[Stored data entries]
>>>>

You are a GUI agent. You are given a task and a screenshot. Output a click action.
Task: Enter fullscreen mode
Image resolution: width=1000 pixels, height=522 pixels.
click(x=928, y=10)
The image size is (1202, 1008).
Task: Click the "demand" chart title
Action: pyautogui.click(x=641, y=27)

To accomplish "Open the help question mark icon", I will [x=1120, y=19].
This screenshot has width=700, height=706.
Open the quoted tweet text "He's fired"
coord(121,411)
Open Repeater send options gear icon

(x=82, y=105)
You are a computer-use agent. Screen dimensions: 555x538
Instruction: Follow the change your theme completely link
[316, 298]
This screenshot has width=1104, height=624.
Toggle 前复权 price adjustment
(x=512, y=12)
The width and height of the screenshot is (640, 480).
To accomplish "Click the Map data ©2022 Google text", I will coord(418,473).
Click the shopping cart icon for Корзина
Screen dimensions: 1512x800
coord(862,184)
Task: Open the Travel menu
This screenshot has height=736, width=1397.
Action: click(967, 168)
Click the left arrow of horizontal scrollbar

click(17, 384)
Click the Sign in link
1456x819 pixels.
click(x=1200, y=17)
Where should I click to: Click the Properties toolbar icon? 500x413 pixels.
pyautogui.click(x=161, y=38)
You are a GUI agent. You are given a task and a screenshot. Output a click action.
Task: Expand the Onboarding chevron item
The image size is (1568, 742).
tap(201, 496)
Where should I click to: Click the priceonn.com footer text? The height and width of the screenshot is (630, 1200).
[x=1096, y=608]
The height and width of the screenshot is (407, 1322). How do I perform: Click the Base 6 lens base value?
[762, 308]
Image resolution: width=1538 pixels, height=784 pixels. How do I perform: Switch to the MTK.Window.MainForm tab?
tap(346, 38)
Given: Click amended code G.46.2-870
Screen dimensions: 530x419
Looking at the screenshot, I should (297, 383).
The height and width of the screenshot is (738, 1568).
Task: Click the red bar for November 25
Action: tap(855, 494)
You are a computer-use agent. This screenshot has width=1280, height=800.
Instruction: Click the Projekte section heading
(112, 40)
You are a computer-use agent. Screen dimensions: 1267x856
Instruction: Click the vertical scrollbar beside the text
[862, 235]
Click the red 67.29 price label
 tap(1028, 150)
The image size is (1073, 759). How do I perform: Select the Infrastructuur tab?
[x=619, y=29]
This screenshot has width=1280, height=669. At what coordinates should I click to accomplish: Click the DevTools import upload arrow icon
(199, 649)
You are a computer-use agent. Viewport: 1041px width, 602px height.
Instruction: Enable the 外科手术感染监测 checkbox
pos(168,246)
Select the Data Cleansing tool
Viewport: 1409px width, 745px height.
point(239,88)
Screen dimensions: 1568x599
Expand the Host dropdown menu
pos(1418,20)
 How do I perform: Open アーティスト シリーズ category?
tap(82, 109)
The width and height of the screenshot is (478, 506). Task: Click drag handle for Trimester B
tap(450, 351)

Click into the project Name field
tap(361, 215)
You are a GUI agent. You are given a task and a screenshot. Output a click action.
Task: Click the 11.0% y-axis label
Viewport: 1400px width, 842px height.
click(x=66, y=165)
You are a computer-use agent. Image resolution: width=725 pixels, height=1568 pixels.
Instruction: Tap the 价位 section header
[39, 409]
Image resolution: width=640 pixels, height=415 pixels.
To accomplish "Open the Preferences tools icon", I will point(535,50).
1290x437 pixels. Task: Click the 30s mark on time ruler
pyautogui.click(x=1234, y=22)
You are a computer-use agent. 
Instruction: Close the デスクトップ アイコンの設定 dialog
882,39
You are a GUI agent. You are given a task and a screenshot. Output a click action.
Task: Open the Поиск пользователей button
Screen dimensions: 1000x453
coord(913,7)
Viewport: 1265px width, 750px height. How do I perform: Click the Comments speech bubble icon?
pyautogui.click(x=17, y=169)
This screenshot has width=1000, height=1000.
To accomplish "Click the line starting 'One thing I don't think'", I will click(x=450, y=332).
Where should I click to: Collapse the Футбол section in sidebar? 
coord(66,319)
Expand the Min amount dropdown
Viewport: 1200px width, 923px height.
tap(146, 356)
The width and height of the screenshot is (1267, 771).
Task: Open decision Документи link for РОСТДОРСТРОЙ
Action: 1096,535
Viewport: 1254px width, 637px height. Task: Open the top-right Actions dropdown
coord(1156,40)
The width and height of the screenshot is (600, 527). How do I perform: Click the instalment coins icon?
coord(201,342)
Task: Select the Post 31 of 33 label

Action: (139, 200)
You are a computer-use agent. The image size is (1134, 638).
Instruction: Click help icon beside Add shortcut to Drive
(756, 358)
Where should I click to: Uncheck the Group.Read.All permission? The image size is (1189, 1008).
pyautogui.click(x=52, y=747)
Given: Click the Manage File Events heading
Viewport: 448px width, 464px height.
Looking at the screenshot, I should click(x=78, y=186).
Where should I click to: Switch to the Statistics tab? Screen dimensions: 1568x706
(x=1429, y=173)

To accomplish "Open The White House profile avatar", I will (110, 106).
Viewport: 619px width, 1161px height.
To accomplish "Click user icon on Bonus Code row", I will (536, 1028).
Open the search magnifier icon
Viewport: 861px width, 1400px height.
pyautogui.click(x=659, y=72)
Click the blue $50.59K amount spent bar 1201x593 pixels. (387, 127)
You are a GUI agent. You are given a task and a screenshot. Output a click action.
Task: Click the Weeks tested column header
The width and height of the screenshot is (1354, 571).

<<<<

▶ **YOUR GOAL**: What lines hold the string "amount"? Pick them out of the data.

▶ **RESULT**:
Expand the Min amount dropdown
Click the blue $50.59K amount spent bar 1201x593 pixels. (387, 127)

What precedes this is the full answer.